-- Available data --
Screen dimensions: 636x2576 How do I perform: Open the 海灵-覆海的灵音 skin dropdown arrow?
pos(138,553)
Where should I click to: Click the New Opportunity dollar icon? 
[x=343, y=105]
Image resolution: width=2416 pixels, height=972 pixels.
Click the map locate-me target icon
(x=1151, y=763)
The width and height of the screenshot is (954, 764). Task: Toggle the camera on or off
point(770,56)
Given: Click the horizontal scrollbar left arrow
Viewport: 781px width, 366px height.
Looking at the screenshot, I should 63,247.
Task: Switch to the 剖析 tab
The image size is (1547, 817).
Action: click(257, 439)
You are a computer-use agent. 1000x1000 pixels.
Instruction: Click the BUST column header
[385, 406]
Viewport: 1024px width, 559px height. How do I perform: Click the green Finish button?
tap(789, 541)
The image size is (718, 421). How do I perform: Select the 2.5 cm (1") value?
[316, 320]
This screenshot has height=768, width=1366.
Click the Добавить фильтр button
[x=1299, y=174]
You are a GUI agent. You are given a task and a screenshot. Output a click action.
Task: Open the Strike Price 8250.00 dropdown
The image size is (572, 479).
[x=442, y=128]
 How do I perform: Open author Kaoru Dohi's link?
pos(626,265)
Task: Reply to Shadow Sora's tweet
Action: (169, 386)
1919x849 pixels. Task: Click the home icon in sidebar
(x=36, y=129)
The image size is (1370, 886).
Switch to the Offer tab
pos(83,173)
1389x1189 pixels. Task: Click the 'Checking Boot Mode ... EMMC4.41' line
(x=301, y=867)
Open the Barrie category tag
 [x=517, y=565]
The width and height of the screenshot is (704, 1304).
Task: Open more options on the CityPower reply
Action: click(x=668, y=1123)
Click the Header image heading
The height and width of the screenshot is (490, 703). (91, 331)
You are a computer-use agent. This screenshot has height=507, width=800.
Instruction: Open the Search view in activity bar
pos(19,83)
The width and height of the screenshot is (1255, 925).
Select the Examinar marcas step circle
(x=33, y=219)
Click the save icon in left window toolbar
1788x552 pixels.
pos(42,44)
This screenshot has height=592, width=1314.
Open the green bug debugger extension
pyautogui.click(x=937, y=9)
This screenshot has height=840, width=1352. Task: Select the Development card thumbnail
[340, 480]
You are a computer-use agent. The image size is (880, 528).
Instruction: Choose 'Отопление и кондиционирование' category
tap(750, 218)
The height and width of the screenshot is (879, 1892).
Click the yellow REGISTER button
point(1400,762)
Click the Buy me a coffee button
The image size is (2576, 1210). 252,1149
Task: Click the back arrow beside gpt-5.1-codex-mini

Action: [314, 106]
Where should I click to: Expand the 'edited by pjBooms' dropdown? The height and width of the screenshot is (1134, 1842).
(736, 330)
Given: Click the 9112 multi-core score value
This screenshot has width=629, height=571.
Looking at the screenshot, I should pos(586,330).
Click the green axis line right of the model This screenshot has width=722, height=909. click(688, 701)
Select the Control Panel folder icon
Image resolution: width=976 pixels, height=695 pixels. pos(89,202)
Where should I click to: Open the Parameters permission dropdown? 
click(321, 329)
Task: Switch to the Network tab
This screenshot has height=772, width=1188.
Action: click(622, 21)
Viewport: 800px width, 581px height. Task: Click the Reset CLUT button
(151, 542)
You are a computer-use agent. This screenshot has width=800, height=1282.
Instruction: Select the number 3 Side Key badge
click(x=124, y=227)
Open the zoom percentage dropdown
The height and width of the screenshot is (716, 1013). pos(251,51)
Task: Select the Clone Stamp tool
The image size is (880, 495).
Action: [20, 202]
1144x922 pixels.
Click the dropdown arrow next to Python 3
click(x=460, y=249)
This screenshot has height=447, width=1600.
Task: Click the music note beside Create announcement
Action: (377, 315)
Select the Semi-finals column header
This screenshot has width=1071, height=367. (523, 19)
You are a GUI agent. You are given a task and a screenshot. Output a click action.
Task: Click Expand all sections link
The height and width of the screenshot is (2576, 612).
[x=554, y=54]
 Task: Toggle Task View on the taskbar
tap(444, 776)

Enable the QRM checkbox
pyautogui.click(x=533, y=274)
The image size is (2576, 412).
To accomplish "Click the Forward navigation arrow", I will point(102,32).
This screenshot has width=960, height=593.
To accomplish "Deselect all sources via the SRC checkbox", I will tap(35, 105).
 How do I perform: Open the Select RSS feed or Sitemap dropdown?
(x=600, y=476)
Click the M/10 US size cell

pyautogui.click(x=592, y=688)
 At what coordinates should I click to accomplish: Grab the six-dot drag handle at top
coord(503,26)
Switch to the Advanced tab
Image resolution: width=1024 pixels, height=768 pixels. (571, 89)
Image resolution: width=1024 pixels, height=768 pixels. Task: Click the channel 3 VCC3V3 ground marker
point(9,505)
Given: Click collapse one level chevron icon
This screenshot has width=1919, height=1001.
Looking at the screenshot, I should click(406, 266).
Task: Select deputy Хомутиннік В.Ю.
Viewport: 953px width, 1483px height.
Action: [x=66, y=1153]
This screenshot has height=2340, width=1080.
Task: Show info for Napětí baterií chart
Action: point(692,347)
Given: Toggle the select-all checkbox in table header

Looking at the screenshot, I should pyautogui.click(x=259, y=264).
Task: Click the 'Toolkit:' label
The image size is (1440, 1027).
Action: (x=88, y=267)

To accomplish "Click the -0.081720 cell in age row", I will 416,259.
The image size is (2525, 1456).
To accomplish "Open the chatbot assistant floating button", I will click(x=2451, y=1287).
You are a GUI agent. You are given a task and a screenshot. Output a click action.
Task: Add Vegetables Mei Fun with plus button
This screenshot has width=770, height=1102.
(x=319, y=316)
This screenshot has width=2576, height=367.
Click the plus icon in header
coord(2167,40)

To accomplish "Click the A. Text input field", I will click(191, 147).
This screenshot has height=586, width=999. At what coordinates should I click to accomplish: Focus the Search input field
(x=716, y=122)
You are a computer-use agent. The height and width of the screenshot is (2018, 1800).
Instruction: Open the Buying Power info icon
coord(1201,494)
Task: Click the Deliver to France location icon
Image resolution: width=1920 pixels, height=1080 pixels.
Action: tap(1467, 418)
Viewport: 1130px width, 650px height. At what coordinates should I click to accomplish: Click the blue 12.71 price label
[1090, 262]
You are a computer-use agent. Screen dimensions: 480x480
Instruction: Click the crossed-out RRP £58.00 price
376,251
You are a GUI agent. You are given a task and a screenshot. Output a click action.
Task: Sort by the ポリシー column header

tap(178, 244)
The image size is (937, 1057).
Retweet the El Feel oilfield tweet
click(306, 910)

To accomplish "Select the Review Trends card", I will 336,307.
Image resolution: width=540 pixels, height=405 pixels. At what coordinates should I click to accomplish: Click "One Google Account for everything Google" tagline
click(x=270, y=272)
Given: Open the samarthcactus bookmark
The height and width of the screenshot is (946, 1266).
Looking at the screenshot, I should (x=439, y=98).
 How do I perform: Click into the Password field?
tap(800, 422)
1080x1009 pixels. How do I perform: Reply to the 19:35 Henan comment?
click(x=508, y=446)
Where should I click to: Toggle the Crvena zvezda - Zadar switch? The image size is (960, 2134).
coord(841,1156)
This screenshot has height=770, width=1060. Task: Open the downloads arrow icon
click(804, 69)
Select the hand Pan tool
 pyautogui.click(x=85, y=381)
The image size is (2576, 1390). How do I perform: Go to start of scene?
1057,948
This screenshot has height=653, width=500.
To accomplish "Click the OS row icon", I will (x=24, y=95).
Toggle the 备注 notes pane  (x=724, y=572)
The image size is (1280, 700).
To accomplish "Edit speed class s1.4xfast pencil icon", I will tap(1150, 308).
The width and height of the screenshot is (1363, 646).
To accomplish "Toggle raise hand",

-- Work to complete --
Reproduce the listing in full, exactly, so that no line is missing.

-- Exercise output --
Screen dimensions: 636x2576 How do I perform: Open the 海灵-覆海的灵音 skin dropdown arrow?
pos(138,553)
Where should I click to: Click the New Opportunity dollar icon? 
[x=343, y=105]
Image resolution: width=2416 pixels, height=972 pixels.
Click the map locate-me target icon
(x=1151, y=763)
The width and height of the screenshot is (954, 764). Task: Toggle the camera on or off
point(770,56)
Given: Click the horizontal scrollbar left arrow
Viewport: 781px width, 366px height.
Looking at the screenshot, I should 63,247.
Task: Switch to the 剖析 tab
The image size is (1547, 817).
Action: click(257, 439)
You are a computer-use agent. 1000x1000 pixels.
Instruction: Click the BUST column header
[385, 406]
Viewport: 1024px width, 559px height. How do I perform: Click the green Finish button?
tap(789, 541)
The image size is (718, 421). How do I perform: Select the 2.5 cm (1") value?
[316, 320]
This screenshot has height=768, width=1366.
Click the Добавить фильтр button
[x=1299, y=174]
You are a GUI agent. You are given a task and a screenshot. Output a click action.
Task: Open the Strike Price 8250.00 dropdown
The image size is (572, 479).
[x=442, y=128]
 How do I perform: Open author Kaoru Dohi's link?
pos(626,265)
Task: Reply to Shadow Sora's tweet
Action: (169, 386)
1919x849 pixels. Task: Click the home icon in sidebar
(x=36, y=129)
The image size is (1370, 886).
Switch to the Offer tab
pos(83,173)
1389x1189 pixels. Task: Click the 'Checking Boot Mode ... EMMC4.41' line
(x=301, y=867)
Open the Barrie category tag
 [x=517, y=565]
The width and height of the screenshot is (704, 1304).
Task: Open more options on the CityPower reply
Action: click(x=668, y=1123)
Click the Header image heading
The height and width of the screenshot is (490, 703). (91, 331)
You are a computer-use agent. This screenshot has height=507, width=800.
Instruction: Open the Search view in activity bar
pos(19,83)
The width and height of the screenshot is (1255, 925).
Select the Examinar marcas step circle
(x=33, y=219)
Click the save icon in left window toolbar
1788x552 pixels.
pos(42,44)
This screenshot has height=592, width=1314.
Open the green bug debugger extension
pyautogui.click(x=937, y=9)
This screenshot has height=840, width=1352. Task: Select the Development card thumbnail
[340, 480]
You are a computer-use agent. The image size is (880, 528).
Instruction: Choose 'Отопление и кондиционирование' category
tap(750, 218)
The height and width of the screenshot is (879, 1892).
Click the yellow REGISTER button
point(1400,762)
Click the Buy me a coffee button
The image size is (2576, 1210). 252,1149
Task: Click the back arrow beside gpt-5.1-codex-mini

Action: [314, 106]
Where should I click to: Expand the 'edited by pjBooms' dropdown? The height and width of the screenshot is (1134, 1842).
(736, 330)
Given: Click the 9112 multi-core score value
This screenshot has width=629, height=571.
Looking at the screenshot, I should pos(586,330).
Click the green axis line right of the model This screenshot has width=722, height=909. click(688, 701)
Select the Control Panel folder icon
Image resolution: width=976 pixels, height=695 pixels. pos(89,202)
Where should I click to: Open the Parameters permission dropdown? 
click(321, 329)
Task: Switch to the Network tab
This screenshot has height=772, width=1188.
Action: click(622, 21)
Viewport: 800px width, 581px height. Task: Click the Reset CLUT button
(151, 542)
You are a computer-use agent. This screenshot has width=800, height=1282.
Instruction: Select the number 3 Side Key badge
click(x=124, y=227)
Open the zoom percentage dropdown
The height and width of the screenshot is (716, 1013). pos(251,51)
Task: Select the Clone Stamp tool
The image size is (880, 495).
Action: [20, 202]
1144x922 pixels.
Click the dropdown arrow next to Python 3
click(x=460, y=249)
This screenshot has height=447, width=1600.
Task: Click the music note beside Create announcement
Action: (377, 315)
Select the Semi-finals column header
This screenshot has width=1071, height=367. (523, 19)
You are a GUI agent. You are given a task and a screenshot. Output a click action.
Task: Click Expand all sections link
The height and width of the screenshot is (2576, 612).
[x=554, y=54]
 Task: Toggle Task View on the taskbar
tap(444, 776)

Enable the QRM checkbox
pyautogui.click(x=533, y=274)
The image size is (2576, 412).
To accomplish "Click the Forward navigation arrow", I will point(102,32).
This screenshot has width=960, height=593.
To accomplish "Deselect all sources via the SRC checkbox", I will tap(35, 105).
 How do I perform: Open the Select RSS feed or Sitemap dropdown?
(x=600, y=476)
Click the M/10 US size cell

pyautogui.click(x=592, y=688)
 At what coordinates should I click to accomplish: Grab the six-dot drag handle at top
coord(503,26)
Switch to the Advanced tab
Image resolution: width=1024 pixels, height=768 pixels. (571, 89)
Image resolution: width=1024 pixels, height=768 pixels. Task: Click the channel 3 VCC3V3 ground marker
point(9,505)
Given: Click collapse one level chevron icon
This screenshot has width=1919, height=1001.
Looking at the screenshot, I should click(406, 266).
Task: Select deputy Хомутиннік В.Ю.
Viewport: 953px width, 1483px height.
Action: [x=66, y=1153]
This screenshot has height=2340, width=1080.
Task: Show info for Napětí baterií chart
Action: point(692,347)
Given: Toggle the select-all checkbox in table header

Looking at the screenshot, I should pyautogui.click(x=259, y=264).
Task: Click the 'Toolkit:' label
The image size is (1440, 1027).
Action: (x=88, y=267)

To accomplish "Click the -0.081720 cell in age row", I will 416,259.
The image size is (2525, 1456).
To accomplish "Open the chatbot assistant floating button", I will click(x=2451, y=1287).
You are a GUI agent. You are given a task and a screenshot. Output a click action.
Task: Add Vegetables Mei Fun with plus button
This screenshot has width=770, height=1102.
(x=319, y=316)
This screenshot has width=2576, height=367.
Click the plus icon in header
coord(2167,40)

To accomplish "Click the A. Text input field", I will click(191, 147).
This screenshot has height=586, width=999. At what coordinates should I click to accomplish: Focus the Search input field
(x=716, y=122)
You are a computer-use agent. The height and width of the screenshot is (2018, 1800).
Instruction: Open the Buying Power info icon
coord(1201,494)
Task: Click the Deliver to France location icon
Image resolution: width=1920 pixels, height=1080 pixels.
Action: tap(1467, 418)
Viewport: 1130px width, 650px height. At what coordinates should I click to accomplish: Click the blue 12.71 price label
[1090, 262]
You are a computer-use agent. Screen dimensions: 480x480
Instruction: Click the crossed-out RRP £58.00 price
376,251
You are a GUI agent. You are given a task and a screenshot. Output a click action.
Task: Sort by the ポリシー column header

tap(178, 244)
The image size is (937, 1057).
Retweet the El Feel oilfield tweet
click(306, 910)

To accomplish "Select the Review Trends card", I will 336,307.
Image resolution: width=540 pixels, height=405 pixels. At what coordinates should I click to accomplish: Click "One Google Account for everything Google" tagline
click(x=270, y=272)
Given: Open the samarthcactus bookmark
The height and width of the screenshot is (946, 1266).
Looking at the screenshot, I should (x=439, y=98).
 How do I perform: Click into the Password field?
tap(800, 422)
1080x1009 pixels. How do I perform: Reply to the 19:35 Henan comment?
click(x=508, y=446)
Where should I click to: Toggle the Crvena zvezda - Zadar switch? The image size is (960, 2134).
coord(841,1156)
This screenshot has height=770, width=1060. Task: Open the downloads arrow icon
click(804, 69)
Select the hand Pan tool
 pyautogui.click(x=85, y=381)
The image size is (2576, 1390). How do I perform: Go to start of scene?
1057,948
This screenshot has height=653, width=500.
To accomplish "Click the OS row icon", I will (x=24, y=95).
Toggle the 备注 notes pane  (x=724, y=572)
The image size is (1280, 700).
To accomplish "Edit speed class s1.4xfast pencil icon", I will tap(1150, 308).
The width and height of the screenshot is (1363, 646).
To accomplish "Toggle raise hand",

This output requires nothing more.